Faites que le rêve dévore votre vie afin que la vie ne dévore pas votre rêve

I’ve been using Red Hat Linux since version 5.2 (back in 1998, I’m sure I still have the CD’s somewhere) I then switched to Fedora after the RedHat/Fedora merge. Since then I’m regularly testing the Fedora bleeding-edge version aka Rawhide, mainly on my laptop.

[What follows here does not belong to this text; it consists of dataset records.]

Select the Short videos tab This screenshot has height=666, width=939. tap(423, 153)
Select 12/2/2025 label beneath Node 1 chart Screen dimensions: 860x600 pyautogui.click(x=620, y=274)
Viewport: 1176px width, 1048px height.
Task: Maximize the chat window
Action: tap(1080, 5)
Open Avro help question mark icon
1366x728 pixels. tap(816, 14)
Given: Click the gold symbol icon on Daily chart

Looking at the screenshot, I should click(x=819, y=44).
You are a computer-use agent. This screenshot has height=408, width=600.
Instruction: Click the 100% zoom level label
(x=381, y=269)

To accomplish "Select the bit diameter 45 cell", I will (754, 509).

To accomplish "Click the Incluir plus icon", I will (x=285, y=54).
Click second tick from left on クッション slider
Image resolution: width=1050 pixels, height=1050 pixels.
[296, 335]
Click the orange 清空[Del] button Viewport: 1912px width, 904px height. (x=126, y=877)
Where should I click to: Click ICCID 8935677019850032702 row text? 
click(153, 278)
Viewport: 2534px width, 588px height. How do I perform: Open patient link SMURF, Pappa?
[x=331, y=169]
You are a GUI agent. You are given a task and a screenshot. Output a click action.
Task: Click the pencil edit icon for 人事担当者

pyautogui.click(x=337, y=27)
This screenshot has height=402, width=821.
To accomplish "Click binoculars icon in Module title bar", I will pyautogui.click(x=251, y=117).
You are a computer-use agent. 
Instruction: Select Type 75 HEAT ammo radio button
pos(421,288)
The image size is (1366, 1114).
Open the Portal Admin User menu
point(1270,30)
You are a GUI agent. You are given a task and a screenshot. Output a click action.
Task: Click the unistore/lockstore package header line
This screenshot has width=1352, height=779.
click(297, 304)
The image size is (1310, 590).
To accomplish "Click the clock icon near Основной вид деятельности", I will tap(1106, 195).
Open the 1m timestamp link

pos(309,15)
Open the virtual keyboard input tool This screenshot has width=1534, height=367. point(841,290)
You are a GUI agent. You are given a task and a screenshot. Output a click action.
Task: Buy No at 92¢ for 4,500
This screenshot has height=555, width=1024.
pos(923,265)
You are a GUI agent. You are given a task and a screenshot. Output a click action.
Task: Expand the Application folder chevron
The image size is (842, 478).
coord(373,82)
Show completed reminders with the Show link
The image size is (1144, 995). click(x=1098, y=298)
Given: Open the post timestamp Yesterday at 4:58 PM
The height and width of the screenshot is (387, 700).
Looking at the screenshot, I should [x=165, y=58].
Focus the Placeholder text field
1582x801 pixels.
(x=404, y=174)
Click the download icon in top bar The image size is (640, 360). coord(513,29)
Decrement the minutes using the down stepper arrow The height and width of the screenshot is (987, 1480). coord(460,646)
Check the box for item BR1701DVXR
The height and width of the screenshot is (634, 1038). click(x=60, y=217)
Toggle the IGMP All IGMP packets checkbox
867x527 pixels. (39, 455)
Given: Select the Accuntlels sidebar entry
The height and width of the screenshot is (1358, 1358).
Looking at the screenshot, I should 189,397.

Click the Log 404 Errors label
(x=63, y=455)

I’ve always left SELinux on permissive mode because I was annoyed by the flow of error messages. Now Fedora has enabled setroubleshoot and the baloon messages keeps popping on my desktop. So I tried to finaly solve this. After searching the web and reading a few fora, I found this :

# semanage login -l
Login Name                SELinux User              MLS/MCS Range
__default__               system_u                  s0
root                      root                      -s0:c0.c255
system_u                  system_u                  SystemLow-SystemHigh

You can notice that there’s only root here, not my regular username

# semanage user -l
                Labeling   MLS/       MLS/
SELinux User    Prefix     MCS Level  MCS Range                      SELinux Roles
root            user       s0         SystemLow-SystemHigh           staff_r sysadm_r system_r unconfined_r
staff_u         user       s0         SystemLow-SystemHigh           staff_r sysadm_r system_r
sysadm_u        user       s0         SystemLow-SystemHigh           sysadm_r
system_u        user       s0         SystemLow-SystemHigh           system_r
user_u          user       s0         s0                             user_r

These are the profiles available for use. After searching a little bit again, I ran this command:

# semanage login -a -s user_u jeo

“jeo” is my regular username ; now everything looks fine:

# semanage login -l
Login Name                SELinux User              MLS/MCS Range
__default__               system_u                  s0
jeo                       user_u                    s0
root                      root                      -s0:c0.c255
system_u                  system_u                  SystemLow-SystemHigh

No more annoying messages (well, sort of ; there’re some left, probably missing in the regular policy package) Great!